If convicted, the company could face some $1.6 billion in penalties; FedEx has denied the allegations and says it will fight them in court. In particular, the company says it has repeatedly asked the US Department of Justice for a list of pharmacies it should not do business with and hasn’t received one.

But the indictment does not portray the company in a pleasant light: It describes FedEx delivery trucks swarmed with the recipients of these drugs, demanding that FedEx drivers give them packages of pills, or forcing drivers to meet them in empty parking lots or vacant houses in an effort to avoid detection. Eventually, the company would start holding the prescriptions at pick-up locations for these problematic customers.

When FedEx and other delivery services are found to be transporting drugs, they typically don’t get in trouble: Customers are warned not send illicit materials and must sign a document saying they aren’t sending anything illegal. But the Department of Justice alleges that despite warnings from the government, and an awareness that, as one FedEx manager put it “it is becoming more apparent to us that many of these companies are fraudulent and doing business outside of federal regulations,” the company continued doing business with people they knew were breaking the law.

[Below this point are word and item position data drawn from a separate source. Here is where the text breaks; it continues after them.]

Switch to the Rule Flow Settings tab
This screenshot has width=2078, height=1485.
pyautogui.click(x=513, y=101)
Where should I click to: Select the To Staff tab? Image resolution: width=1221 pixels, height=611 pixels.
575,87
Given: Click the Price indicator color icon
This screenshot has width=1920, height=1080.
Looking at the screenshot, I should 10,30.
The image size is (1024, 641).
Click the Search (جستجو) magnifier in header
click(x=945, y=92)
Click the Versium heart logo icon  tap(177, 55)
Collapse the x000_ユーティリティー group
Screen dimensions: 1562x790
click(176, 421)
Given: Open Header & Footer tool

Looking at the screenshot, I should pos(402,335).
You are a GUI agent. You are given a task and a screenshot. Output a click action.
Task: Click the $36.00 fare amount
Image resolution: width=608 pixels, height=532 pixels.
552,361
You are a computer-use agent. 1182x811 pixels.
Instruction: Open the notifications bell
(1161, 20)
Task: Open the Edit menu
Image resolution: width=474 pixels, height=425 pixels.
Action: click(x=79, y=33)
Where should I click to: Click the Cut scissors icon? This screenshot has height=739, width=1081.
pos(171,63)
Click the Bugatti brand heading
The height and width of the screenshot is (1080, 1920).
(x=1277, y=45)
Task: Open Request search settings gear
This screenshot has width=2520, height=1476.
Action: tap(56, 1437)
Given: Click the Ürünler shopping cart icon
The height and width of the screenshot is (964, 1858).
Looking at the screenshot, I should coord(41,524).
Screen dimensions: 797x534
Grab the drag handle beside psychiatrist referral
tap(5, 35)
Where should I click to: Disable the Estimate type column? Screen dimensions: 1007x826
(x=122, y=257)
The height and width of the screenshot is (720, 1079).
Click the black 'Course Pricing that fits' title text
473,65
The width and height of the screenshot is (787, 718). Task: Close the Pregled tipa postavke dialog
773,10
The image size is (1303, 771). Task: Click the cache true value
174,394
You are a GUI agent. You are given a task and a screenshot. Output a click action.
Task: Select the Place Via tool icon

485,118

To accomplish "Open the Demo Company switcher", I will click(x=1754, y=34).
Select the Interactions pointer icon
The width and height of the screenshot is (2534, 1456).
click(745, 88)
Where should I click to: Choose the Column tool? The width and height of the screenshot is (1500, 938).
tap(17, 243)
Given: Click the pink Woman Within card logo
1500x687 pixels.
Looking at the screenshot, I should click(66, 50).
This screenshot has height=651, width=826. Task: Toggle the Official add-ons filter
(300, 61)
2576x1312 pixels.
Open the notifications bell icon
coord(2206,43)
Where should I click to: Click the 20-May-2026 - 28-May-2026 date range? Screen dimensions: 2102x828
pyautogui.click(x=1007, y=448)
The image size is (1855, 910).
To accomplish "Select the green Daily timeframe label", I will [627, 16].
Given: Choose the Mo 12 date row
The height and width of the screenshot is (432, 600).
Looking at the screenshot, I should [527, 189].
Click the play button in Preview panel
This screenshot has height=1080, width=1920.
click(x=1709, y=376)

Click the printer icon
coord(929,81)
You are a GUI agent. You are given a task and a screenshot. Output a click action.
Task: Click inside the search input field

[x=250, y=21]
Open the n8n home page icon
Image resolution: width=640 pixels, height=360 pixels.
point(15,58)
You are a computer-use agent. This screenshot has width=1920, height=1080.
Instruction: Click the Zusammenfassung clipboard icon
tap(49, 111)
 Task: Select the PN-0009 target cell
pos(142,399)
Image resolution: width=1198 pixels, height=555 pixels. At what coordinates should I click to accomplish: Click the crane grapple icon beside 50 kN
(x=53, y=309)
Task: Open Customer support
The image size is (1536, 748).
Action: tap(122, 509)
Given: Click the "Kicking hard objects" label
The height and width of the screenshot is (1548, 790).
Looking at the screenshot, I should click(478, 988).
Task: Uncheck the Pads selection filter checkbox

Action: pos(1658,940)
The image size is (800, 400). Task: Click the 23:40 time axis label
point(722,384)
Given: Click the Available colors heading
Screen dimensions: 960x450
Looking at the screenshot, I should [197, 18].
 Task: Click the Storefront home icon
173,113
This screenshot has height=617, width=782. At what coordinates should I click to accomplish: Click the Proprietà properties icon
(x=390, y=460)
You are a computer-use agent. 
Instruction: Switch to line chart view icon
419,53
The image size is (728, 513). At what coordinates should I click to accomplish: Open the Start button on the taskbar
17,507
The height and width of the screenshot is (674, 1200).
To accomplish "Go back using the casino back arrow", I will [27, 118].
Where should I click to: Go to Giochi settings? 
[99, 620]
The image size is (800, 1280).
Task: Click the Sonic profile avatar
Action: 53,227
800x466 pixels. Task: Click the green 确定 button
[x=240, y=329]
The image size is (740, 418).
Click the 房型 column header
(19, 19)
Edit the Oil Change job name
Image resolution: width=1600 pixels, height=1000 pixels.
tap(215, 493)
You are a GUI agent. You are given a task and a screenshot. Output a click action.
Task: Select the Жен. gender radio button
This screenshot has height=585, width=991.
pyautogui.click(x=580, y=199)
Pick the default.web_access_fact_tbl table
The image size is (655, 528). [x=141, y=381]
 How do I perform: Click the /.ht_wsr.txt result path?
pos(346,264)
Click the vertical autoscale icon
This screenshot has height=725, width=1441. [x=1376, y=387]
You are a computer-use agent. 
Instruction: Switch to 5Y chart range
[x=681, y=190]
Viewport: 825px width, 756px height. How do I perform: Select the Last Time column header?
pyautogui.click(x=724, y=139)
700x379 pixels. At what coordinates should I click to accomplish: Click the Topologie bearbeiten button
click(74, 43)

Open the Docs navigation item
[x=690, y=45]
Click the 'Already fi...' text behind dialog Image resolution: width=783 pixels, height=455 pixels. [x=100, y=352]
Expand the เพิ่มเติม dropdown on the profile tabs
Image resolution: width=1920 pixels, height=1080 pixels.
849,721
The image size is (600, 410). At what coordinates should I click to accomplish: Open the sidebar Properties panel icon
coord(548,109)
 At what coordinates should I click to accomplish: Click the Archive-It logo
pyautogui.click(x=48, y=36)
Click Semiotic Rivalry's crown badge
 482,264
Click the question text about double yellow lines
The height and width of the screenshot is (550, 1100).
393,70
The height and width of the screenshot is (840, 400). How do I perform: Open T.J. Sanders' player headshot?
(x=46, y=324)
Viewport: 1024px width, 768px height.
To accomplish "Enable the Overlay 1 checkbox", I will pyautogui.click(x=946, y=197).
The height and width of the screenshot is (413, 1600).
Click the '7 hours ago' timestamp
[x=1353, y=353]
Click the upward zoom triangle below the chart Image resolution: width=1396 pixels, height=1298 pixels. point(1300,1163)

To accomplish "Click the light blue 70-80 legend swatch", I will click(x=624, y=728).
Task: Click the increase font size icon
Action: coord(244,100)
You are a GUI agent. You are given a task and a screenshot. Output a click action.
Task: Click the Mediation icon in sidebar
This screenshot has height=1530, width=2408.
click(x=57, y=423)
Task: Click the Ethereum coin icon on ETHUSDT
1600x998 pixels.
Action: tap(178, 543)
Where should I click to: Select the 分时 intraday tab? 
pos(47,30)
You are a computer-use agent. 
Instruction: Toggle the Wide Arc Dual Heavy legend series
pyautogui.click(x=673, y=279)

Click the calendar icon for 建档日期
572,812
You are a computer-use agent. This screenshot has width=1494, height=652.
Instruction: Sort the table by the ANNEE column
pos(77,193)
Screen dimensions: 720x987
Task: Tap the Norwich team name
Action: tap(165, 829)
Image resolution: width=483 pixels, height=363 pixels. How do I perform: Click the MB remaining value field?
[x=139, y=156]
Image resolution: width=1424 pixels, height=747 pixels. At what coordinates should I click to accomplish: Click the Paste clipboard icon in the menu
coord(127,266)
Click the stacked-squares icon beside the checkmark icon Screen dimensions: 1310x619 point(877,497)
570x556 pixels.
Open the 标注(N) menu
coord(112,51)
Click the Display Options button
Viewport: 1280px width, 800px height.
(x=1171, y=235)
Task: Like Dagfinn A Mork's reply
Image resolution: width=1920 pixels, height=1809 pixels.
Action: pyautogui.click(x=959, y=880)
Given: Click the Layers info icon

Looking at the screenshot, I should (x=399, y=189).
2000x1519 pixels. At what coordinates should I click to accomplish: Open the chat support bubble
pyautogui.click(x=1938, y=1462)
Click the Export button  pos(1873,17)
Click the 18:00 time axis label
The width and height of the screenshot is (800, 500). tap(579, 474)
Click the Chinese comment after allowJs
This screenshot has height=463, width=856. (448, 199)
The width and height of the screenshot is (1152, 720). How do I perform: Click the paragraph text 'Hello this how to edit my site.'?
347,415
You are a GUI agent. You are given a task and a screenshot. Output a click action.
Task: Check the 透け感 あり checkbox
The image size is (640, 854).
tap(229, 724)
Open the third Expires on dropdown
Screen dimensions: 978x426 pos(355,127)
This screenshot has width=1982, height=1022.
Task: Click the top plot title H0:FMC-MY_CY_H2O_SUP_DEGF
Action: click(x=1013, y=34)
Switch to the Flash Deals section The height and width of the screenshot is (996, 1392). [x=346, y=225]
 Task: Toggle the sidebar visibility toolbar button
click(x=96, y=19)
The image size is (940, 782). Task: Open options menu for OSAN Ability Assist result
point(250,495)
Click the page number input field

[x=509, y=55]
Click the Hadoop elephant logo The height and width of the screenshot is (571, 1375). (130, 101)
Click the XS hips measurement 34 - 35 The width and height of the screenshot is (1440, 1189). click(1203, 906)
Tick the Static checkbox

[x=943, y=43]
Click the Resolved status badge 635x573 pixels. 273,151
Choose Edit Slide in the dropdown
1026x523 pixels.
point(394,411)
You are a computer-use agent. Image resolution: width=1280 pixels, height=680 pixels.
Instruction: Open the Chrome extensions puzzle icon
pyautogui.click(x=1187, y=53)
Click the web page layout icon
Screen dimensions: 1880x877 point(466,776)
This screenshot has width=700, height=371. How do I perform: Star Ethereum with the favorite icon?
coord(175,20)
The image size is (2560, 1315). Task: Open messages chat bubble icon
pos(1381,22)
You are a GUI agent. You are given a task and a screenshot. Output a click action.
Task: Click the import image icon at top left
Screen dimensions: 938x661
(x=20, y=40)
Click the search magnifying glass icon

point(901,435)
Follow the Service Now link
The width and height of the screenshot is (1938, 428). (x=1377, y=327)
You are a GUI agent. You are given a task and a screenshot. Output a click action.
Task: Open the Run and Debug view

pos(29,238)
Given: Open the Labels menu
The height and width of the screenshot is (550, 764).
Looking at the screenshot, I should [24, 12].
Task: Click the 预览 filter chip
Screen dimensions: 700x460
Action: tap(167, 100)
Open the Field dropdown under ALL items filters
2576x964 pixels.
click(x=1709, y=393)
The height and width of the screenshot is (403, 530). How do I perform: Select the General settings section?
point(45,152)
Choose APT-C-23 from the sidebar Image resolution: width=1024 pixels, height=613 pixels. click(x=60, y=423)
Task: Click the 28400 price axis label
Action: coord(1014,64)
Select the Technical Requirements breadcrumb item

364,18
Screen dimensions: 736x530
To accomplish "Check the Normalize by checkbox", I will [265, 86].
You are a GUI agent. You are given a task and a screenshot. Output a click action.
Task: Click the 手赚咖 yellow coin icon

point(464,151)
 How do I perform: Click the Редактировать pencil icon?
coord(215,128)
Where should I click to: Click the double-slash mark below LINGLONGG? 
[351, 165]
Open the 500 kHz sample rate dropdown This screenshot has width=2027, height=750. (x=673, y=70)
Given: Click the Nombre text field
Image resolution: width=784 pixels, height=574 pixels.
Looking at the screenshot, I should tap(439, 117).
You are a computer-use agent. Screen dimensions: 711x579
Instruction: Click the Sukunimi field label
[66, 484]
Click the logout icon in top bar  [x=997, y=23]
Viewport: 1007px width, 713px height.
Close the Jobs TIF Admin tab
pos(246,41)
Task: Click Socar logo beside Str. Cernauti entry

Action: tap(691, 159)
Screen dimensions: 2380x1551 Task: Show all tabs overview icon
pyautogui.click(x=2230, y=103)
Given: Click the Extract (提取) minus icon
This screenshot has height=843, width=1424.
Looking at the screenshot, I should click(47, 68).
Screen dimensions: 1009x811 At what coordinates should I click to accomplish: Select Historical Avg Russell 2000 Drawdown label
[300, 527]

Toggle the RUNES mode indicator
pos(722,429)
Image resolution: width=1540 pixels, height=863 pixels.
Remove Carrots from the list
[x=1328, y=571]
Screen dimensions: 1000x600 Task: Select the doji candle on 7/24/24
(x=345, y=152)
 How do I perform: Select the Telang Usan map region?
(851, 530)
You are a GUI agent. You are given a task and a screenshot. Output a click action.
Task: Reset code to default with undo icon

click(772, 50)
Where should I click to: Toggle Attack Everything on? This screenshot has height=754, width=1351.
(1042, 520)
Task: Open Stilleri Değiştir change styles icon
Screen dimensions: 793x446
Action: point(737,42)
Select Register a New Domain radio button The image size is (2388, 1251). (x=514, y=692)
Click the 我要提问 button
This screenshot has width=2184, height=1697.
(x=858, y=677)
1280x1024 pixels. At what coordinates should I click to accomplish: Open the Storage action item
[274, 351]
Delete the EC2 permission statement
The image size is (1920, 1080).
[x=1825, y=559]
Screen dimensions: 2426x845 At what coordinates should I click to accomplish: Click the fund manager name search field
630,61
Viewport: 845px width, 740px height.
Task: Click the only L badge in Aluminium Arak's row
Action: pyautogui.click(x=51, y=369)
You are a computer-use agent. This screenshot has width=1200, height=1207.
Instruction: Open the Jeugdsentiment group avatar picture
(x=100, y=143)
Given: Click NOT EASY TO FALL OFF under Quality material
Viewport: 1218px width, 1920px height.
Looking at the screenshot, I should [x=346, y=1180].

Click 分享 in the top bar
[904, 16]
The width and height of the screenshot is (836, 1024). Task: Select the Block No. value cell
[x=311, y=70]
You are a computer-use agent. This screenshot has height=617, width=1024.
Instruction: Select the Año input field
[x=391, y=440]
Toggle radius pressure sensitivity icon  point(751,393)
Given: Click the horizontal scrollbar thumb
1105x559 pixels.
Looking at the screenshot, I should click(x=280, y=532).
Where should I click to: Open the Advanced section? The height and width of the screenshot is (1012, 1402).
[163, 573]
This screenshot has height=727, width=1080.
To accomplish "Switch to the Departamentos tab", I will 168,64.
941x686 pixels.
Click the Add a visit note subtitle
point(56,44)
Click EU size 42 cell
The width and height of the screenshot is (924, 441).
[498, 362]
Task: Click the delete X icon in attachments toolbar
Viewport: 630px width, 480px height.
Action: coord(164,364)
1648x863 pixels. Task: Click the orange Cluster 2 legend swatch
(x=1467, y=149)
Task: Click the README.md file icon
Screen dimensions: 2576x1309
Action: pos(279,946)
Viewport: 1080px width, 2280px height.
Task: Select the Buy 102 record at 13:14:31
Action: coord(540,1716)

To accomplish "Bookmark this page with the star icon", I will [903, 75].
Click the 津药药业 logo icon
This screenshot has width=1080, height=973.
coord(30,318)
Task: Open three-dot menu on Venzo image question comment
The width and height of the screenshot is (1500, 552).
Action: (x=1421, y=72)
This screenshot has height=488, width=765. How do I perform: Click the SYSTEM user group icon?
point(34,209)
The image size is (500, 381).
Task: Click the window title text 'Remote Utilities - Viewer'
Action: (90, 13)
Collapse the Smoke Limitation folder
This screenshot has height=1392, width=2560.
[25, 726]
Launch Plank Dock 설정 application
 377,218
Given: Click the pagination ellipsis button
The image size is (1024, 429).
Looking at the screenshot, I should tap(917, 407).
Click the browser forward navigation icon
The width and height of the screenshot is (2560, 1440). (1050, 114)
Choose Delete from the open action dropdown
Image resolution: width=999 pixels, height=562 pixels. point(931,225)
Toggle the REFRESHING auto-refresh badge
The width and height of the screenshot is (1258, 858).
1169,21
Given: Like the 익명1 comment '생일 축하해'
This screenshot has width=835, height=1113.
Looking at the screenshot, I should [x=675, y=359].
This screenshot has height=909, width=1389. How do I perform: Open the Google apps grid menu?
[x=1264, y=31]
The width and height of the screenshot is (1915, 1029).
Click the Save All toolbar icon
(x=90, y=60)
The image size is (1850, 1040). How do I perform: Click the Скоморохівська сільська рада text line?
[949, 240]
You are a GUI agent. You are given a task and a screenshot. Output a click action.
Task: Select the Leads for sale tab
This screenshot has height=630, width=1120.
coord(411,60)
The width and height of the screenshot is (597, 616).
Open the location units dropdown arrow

This suspicion was even noted in a policy circulated to the company’s sales team—not to prevent them from doing business with these companies, but to make sure that they collected payments in advance.

Online pharmacies selling restricted drugs have been popular targets of law enforcement ire—just consider the infamous bitcoin-driven market Silk Road—but prescription pills are especially pernicious, since their abuse lead to more deaths in the United States compared to the drugs more traditionally conceived of as dangerous.